What the task asks ▸ Reproduce word for word the part of the listing that opens with the line containing "Given: Open the Women & Leadership group" and closes with the line containing "Action: click(x=1448, y=33)".

Record excerpts ▸
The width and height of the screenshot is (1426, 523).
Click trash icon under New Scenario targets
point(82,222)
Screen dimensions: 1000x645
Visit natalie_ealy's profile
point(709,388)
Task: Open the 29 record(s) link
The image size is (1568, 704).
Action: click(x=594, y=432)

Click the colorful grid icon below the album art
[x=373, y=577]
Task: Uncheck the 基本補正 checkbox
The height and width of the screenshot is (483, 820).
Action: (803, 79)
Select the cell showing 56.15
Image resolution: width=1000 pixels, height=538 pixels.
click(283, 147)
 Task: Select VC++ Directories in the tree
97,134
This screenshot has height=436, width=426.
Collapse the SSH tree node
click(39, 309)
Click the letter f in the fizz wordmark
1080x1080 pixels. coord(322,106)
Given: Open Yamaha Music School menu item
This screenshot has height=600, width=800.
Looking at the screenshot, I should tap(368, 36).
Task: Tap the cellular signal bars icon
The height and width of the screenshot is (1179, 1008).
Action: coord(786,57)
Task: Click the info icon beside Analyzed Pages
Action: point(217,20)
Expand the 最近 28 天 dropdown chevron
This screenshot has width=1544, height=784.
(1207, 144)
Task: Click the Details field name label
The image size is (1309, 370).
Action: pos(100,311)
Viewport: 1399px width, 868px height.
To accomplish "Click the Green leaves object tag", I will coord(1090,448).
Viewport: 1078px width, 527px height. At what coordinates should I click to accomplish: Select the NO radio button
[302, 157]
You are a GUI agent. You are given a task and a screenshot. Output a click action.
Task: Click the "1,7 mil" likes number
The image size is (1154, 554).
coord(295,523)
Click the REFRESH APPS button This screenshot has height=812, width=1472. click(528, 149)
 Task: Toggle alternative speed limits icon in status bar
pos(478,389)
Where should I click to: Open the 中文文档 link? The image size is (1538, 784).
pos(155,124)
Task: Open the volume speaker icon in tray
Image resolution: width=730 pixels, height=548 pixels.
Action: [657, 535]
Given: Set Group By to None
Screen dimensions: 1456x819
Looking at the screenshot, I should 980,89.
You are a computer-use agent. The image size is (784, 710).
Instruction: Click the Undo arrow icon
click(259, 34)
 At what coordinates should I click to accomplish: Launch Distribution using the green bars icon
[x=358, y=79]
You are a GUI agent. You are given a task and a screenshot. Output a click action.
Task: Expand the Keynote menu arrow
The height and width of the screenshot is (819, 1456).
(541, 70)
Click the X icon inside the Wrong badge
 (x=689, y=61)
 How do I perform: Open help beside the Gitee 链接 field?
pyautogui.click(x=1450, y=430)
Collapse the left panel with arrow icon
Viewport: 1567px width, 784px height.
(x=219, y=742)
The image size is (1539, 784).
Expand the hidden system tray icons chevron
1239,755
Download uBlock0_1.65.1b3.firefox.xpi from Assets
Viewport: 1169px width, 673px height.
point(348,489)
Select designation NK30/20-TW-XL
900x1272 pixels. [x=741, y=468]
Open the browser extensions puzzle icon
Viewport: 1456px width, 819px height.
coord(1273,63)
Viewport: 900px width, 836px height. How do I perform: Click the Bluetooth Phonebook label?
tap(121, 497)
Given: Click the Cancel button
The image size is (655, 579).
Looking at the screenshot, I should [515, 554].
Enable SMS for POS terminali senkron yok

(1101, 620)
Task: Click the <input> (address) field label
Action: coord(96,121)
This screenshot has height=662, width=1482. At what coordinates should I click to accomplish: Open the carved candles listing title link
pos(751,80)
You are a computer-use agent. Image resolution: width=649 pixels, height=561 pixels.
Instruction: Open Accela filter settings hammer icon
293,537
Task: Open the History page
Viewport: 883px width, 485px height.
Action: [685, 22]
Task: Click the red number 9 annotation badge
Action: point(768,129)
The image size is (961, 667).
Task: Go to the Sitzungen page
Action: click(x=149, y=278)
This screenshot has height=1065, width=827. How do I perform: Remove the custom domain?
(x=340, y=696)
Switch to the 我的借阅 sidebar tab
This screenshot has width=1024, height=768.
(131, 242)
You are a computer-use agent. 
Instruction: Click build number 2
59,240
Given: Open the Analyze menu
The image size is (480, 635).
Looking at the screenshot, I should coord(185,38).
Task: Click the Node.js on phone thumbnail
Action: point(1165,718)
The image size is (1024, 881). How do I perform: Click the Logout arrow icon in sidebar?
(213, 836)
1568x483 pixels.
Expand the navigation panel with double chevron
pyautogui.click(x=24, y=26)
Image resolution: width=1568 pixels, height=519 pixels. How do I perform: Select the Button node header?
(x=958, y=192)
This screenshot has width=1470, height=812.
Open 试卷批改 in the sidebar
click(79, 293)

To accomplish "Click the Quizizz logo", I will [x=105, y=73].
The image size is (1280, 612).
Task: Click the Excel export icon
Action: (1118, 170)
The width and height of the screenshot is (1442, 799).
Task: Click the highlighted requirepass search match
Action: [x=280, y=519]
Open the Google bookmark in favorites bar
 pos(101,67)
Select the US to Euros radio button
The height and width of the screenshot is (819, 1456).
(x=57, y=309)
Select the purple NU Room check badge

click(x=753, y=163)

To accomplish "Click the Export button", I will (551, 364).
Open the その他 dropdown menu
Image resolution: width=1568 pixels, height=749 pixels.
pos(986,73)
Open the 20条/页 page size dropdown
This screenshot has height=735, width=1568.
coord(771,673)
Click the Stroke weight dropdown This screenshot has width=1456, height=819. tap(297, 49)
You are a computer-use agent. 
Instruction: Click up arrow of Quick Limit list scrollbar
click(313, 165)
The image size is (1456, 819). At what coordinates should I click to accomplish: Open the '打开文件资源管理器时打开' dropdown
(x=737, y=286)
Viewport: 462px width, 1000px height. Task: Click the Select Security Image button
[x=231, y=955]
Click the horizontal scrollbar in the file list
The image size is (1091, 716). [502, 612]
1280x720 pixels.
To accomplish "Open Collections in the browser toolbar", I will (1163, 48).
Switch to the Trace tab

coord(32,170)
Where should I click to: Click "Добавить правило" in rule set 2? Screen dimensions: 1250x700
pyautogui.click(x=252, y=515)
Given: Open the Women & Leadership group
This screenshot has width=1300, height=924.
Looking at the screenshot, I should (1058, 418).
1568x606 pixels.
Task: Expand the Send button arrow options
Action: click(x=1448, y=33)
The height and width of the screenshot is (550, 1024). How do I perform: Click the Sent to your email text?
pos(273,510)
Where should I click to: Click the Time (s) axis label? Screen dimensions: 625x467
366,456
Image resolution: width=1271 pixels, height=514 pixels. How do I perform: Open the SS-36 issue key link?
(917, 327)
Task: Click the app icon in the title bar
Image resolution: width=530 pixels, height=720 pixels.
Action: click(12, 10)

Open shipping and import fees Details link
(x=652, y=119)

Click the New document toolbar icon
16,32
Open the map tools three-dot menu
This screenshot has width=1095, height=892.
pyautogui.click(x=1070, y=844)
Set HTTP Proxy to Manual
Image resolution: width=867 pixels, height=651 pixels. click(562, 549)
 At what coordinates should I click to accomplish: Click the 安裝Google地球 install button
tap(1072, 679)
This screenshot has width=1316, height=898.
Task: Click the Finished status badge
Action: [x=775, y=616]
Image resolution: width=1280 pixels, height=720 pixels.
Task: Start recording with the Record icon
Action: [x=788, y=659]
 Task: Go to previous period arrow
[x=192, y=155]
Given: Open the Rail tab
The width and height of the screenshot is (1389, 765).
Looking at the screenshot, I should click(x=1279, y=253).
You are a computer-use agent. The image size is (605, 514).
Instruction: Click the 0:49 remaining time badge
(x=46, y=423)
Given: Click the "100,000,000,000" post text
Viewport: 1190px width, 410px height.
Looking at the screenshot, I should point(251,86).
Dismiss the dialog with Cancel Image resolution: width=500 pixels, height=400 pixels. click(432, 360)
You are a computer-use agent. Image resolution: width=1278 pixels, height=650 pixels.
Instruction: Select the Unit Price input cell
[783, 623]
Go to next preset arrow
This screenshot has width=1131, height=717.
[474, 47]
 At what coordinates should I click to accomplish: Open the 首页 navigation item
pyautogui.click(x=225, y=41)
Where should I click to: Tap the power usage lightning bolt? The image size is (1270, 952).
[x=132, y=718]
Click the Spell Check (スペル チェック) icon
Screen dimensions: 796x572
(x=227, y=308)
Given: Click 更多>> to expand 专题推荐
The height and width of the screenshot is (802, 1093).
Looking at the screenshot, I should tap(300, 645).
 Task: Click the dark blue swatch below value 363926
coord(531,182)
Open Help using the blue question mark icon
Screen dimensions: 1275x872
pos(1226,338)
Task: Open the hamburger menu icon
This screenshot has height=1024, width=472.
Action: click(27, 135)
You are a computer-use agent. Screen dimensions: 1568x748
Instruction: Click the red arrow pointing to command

Answer below ▸
Given: Open the Women & Leadership group
This screenshot has width=1300, height=924.
Looking at the screenshot, I should (1058, 418).
1568x606 pixels.
Task: Expand the Send button arrow options
Action: click(x=1448, y=33)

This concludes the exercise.